I could’ve had a V8: diffusers vs air purifiers

essential oil diffuser

 

Do you remember the old V8 vegetable juice commercials? Where the person was walking around lopsided all day or had low energy and then smacked their forehead realizing that they should have drank their V8 juice?

Well, a realization just hit me a few weeks ago that felt just like that commercial.

Don’t run your essential oil diffuser in the same room at the same time as your air purifier.

I’m almost embarrassed to tell you I’ve been doing this for two years when I finally realized it!

I run our diffuser in our bedroom most nights which helps both of us sleep.

Then a couple of years ago, I bought an air purifier (like this one) to run in the bedroom as well, because my husband has always been prone to allergies.

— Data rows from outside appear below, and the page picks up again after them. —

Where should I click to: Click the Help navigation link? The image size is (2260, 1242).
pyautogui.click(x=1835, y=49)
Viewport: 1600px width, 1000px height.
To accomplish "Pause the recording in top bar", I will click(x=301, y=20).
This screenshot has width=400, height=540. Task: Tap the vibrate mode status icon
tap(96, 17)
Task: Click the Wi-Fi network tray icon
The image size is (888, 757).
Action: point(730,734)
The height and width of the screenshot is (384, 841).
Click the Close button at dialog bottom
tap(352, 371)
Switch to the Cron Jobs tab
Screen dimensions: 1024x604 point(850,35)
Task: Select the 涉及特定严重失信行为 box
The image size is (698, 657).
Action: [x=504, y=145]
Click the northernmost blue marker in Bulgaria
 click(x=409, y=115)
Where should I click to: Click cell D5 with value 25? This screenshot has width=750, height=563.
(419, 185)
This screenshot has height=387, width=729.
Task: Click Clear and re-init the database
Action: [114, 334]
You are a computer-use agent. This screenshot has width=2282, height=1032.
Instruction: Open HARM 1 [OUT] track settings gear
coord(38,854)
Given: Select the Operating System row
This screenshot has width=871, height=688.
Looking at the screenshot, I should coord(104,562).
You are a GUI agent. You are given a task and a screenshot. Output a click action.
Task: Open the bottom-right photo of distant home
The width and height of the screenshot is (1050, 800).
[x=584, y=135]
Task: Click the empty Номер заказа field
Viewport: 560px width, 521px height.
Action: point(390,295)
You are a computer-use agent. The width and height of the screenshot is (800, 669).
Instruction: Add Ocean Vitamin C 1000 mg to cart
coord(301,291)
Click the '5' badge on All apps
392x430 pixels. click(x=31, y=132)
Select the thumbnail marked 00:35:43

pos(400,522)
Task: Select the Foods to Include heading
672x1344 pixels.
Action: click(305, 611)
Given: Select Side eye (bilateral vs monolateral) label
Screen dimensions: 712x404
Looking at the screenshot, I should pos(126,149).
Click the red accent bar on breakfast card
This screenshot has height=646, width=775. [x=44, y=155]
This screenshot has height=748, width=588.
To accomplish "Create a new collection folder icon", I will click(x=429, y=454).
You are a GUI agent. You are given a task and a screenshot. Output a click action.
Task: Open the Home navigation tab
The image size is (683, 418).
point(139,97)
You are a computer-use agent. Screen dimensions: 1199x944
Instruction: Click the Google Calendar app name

At the time, we had carpeting in the room and I thought it would be a good idea to keep the dust down and clear other air particles.

It was too good.

I typically will fill and turn on the diffuser about an hour before bed so it smells awesome in there when I’m ready to go to sleep. In the back of my mind, there was a quiet, little thought that the aroma just didn’t seem to be as pervasive as I expected it to be.

Why the weak aroma?

It wasn’t because of the number of drops. It’s a small room, 4-5 drops should be more than sufficient.

It wasn’t the quality of the diffuser. I use one of my favorite diffusers in there – the Lumo diffuser which is the same one I use at the clinic and works great.  (My other favorite is the Petal diffuser)

Maybe it was “nose fatigue.”  This is where you stop noticing a particular smell after you’ve been around it awhile. It’s not a problem – it’s just the way the nose works.

There are millions of smell receptors in our human nose but each receptor can only detect certain kinds of smells, so when they are filled up, they don’t “take in” any more of that scent until they clear.

[By the way, I had been calling this “nose blindness” in conversation, but technically that is the layman’s term for “anosmia” which is a medical loss of smell due to an infection or actual problems with the receptors. So “nose fatigue” is a more appropriate term.]

This is one of the reasons why running your diffuser on the intermittent setting (starts & stops every few minutes) is best. It gives the smell receptors in your nose a chance to clear.

But that wasn’t the problem either because I wasn’t in the room for the previous hour and my nose wouldn’t have gotten nose fatigue yet.

Aha!

Then scrolling through a Facebook group one day, someone asked the moderator a question about their air purifier and the light bulb went on in my brain.

It’s the very same reason why if you are taking an antibiotic medication, you should not take a probiotic supplement at the exact same time.

If you take them together, the antibiotic will go to work on the good bacteria you are putting in with the probiotic, rather than working on getting rid of the bad bacteria. Thus cancelling out the good you are trying to do with both.

They should be taken at different times of the day.

Likewise, if you run your diffuser at the same time as your air purifier, the purifier will go to work on removing the good essential oil particles along with dust and other allergens.

[forehead smack] “I could’ve had a V8.”

Now I run the diffuser during the night and the air purifier during the day and my room smells fantastic at bedtime!